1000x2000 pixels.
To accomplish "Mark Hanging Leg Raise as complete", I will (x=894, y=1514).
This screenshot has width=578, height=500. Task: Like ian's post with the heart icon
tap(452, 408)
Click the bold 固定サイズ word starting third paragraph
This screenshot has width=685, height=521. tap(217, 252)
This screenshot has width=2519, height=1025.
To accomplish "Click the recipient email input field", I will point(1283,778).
● ● ● ●
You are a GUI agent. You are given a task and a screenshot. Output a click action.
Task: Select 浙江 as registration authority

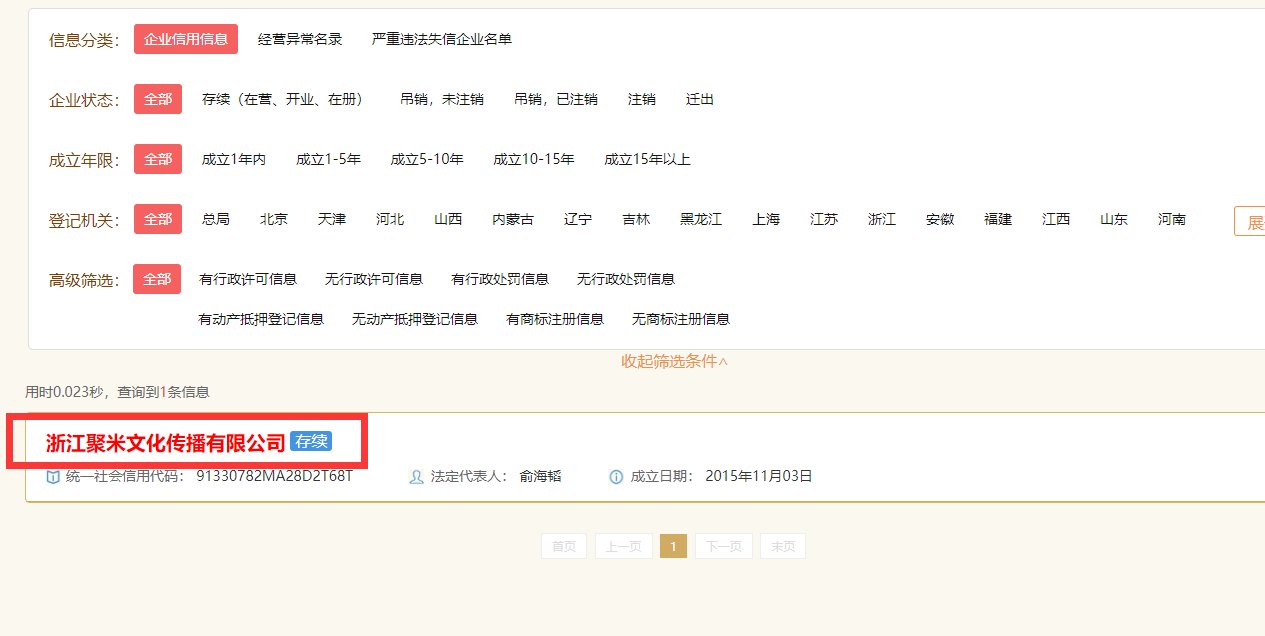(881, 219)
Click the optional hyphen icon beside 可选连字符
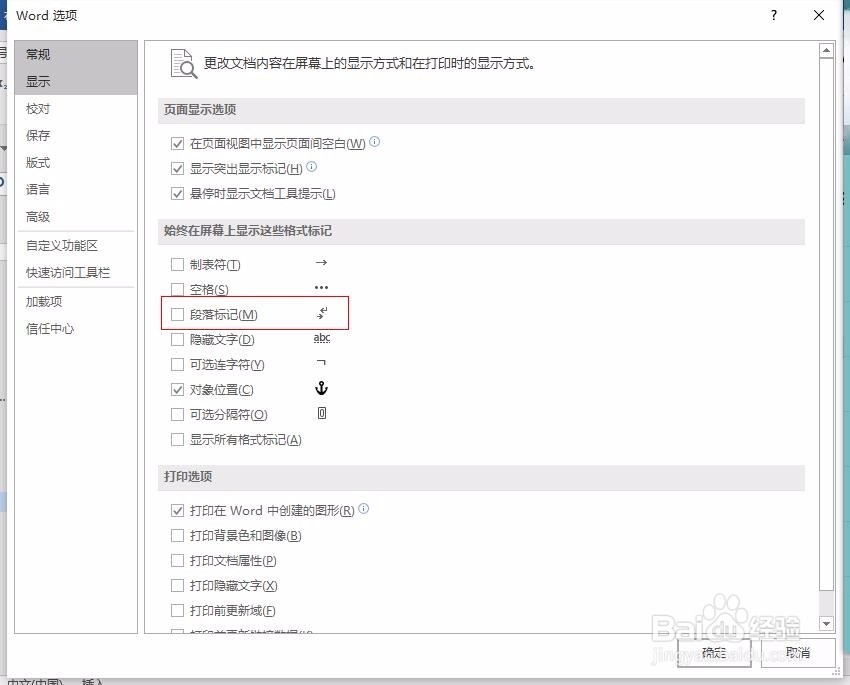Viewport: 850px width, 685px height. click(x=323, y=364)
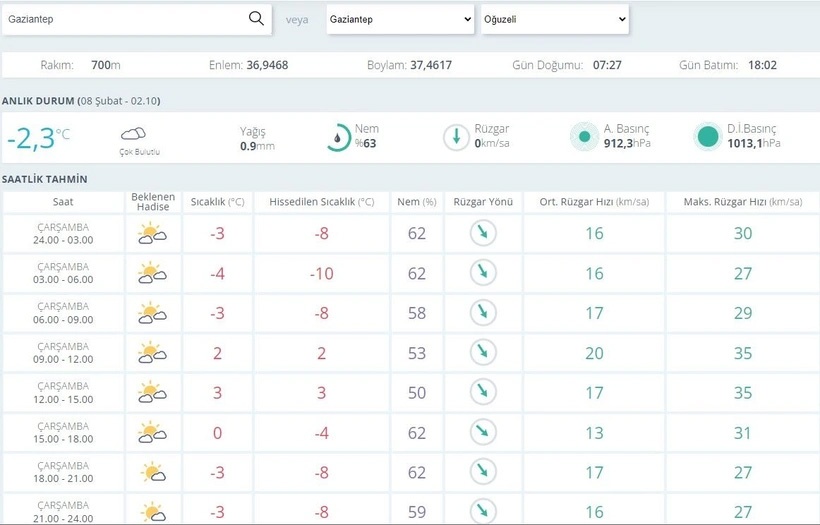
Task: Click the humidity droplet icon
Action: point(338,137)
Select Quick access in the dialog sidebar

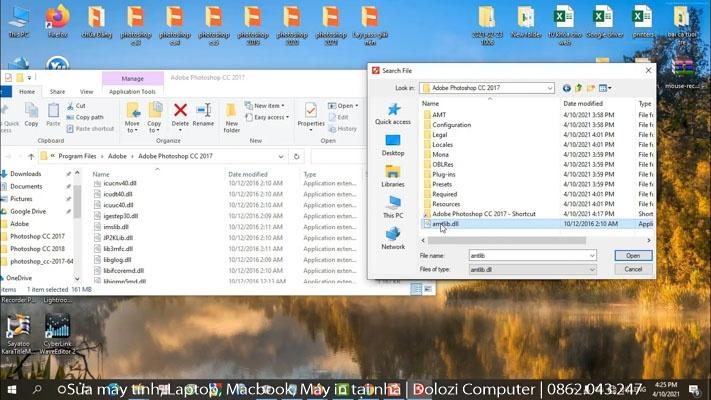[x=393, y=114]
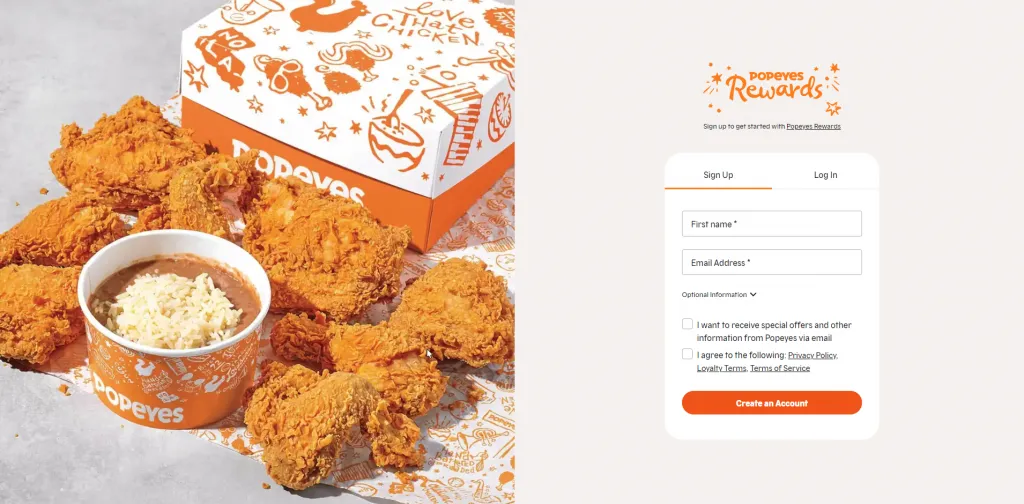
● ● ● ●
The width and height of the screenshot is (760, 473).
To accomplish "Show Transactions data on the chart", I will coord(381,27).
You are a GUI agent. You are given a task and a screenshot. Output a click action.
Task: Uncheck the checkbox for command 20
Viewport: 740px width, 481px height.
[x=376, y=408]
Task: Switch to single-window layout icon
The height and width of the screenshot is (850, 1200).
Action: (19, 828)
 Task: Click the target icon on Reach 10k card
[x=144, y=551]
● ● ● ●
> [TASK INSTRUCTIONS]
Count, in the records above, the lines that contain "accomplish", and write only the resulting number.

> [ANSWER SECTION]
3